PROBLEM DETAILS
Identify and pull out each line of the entries in which "sidebar" occurs.

EXERCISE MATERIALS
BEGIN

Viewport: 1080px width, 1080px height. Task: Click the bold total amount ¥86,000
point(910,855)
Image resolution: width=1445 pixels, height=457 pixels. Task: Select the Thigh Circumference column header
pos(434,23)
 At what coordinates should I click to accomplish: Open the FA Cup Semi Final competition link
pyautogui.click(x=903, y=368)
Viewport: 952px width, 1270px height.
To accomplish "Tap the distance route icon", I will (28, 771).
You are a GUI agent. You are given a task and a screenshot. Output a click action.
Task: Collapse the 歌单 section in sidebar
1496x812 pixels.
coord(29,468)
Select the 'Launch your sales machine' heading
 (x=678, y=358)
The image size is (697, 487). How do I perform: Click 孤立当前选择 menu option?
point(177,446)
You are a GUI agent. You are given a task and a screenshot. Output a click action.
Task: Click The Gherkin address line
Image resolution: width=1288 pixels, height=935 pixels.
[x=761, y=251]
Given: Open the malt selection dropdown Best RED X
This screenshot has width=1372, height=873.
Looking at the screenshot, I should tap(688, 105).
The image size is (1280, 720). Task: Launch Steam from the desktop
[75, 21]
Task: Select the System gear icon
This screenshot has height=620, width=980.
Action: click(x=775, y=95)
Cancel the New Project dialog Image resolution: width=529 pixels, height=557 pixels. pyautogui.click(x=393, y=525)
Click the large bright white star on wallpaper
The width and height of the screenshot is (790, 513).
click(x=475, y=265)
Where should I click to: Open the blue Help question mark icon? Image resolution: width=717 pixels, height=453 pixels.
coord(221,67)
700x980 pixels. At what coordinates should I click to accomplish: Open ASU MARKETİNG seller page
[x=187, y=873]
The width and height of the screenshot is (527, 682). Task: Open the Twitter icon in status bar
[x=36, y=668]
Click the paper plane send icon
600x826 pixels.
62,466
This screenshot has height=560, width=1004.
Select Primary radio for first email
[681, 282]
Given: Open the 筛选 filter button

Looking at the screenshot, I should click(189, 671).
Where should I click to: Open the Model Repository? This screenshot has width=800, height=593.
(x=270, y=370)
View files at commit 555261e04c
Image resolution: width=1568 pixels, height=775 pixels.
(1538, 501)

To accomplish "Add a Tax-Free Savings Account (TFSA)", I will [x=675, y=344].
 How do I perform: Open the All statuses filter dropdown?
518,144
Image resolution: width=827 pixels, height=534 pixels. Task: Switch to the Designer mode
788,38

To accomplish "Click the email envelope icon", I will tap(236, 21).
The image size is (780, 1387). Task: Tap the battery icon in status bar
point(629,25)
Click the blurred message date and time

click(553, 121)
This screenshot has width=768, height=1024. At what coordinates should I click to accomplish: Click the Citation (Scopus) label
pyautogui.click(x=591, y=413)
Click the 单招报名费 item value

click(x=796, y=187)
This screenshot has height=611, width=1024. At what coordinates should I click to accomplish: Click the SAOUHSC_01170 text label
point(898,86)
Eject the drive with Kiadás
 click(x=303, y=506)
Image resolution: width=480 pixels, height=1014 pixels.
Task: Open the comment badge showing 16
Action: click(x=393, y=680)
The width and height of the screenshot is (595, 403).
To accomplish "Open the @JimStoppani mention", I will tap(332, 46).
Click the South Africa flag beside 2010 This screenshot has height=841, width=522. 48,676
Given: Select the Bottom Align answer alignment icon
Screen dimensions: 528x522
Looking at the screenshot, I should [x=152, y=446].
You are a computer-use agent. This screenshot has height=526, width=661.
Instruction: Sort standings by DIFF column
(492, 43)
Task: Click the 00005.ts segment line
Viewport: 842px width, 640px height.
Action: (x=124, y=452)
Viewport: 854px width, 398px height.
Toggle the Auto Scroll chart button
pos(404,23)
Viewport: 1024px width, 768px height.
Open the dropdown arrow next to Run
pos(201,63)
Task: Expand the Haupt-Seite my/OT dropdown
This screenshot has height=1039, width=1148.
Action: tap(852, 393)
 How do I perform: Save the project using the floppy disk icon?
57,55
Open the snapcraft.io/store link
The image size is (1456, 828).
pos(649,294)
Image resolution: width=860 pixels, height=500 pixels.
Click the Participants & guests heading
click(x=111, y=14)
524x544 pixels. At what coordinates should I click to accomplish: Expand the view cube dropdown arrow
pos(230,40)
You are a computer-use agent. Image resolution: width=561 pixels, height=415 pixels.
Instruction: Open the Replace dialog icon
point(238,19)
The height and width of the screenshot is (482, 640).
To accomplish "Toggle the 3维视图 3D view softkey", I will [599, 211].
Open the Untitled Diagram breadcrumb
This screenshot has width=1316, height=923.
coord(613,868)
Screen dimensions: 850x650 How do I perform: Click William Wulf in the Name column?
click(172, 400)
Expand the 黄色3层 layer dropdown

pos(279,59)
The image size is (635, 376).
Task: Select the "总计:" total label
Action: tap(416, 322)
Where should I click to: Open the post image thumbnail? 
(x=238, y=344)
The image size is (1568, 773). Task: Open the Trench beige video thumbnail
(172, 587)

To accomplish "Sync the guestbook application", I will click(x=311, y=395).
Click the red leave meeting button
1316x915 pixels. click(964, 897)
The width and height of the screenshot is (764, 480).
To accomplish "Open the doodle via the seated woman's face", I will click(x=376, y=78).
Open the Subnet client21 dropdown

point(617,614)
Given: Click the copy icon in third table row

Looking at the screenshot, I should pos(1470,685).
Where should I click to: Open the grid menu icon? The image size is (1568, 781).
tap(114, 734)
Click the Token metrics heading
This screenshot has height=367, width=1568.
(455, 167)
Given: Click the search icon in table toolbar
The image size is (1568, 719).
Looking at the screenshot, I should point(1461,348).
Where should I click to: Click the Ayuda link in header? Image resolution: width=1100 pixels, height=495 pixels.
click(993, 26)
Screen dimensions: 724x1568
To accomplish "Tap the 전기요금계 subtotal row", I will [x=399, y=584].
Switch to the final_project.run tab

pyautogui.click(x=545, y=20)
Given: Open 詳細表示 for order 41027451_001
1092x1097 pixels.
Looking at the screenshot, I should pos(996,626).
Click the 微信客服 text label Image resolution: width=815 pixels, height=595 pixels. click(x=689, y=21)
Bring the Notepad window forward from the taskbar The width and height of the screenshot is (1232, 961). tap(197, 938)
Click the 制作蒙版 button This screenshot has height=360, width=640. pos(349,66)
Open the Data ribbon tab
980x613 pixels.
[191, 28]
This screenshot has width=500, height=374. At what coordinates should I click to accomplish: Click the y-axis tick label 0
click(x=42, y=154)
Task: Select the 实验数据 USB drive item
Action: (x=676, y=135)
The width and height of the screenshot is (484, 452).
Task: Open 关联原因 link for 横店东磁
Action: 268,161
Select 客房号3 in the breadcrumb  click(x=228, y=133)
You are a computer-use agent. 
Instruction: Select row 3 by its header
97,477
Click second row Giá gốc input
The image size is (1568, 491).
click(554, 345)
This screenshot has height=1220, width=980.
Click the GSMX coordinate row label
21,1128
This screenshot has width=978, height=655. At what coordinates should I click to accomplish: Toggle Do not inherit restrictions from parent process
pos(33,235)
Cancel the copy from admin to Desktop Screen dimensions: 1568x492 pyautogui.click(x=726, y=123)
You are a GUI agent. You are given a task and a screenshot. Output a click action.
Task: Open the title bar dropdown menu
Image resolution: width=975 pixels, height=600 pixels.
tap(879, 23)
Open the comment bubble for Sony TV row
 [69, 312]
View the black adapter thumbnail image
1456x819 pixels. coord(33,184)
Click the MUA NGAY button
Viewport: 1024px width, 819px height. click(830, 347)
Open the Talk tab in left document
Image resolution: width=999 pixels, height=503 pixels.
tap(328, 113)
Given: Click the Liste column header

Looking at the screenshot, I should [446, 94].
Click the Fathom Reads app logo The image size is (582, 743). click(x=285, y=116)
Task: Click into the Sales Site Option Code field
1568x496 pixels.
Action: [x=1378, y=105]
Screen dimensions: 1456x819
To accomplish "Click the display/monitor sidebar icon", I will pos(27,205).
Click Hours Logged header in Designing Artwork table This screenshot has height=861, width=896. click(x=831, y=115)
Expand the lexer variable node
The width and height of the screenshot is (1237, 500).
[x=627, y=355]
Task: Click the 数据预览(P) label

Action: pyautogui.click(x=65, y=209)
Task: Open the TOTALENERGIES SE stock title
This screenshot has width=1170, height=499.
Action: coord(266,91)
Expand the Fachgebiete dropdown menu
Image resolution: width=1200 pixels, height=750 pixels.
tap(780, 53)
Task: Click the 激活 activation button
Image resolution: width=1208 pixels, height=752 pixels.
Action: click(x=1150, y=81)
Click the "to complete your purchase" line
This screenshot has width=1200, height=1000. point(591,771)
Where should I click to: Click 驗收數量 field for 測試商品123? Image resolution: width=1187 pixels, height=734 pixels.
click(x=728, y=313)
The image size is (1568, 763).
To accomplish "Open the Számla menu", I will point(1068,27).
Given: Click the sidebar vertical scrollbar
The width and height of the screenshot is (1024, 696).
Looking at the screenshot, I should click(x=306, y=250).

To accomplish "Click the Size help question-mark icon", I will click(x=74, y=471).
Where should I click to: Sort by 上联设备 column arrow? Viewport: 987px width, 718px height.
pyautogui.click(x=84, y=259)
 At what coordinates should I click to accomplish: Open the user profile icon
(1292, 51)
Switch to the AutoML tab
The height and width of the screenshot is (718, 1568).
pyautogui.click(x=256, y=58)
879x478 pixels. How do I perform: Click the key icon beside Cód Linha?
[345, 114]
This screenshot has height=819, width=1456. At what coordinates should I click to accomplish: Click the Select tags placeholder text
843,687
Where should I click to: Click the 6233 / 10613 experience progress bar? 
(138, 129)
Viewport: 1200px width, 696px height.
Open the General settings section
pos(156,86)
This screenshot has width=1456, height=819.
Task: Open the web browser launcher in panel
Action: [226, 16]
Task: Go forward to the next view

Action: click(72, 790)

END

EXERCISE SOLUTION
Task: Collapse the 歌单 section in sidebar
To accomplish "Click the display/monitor sidebar icon", I will pos(27,205).
Given: Click the sidebar vertical scrollbar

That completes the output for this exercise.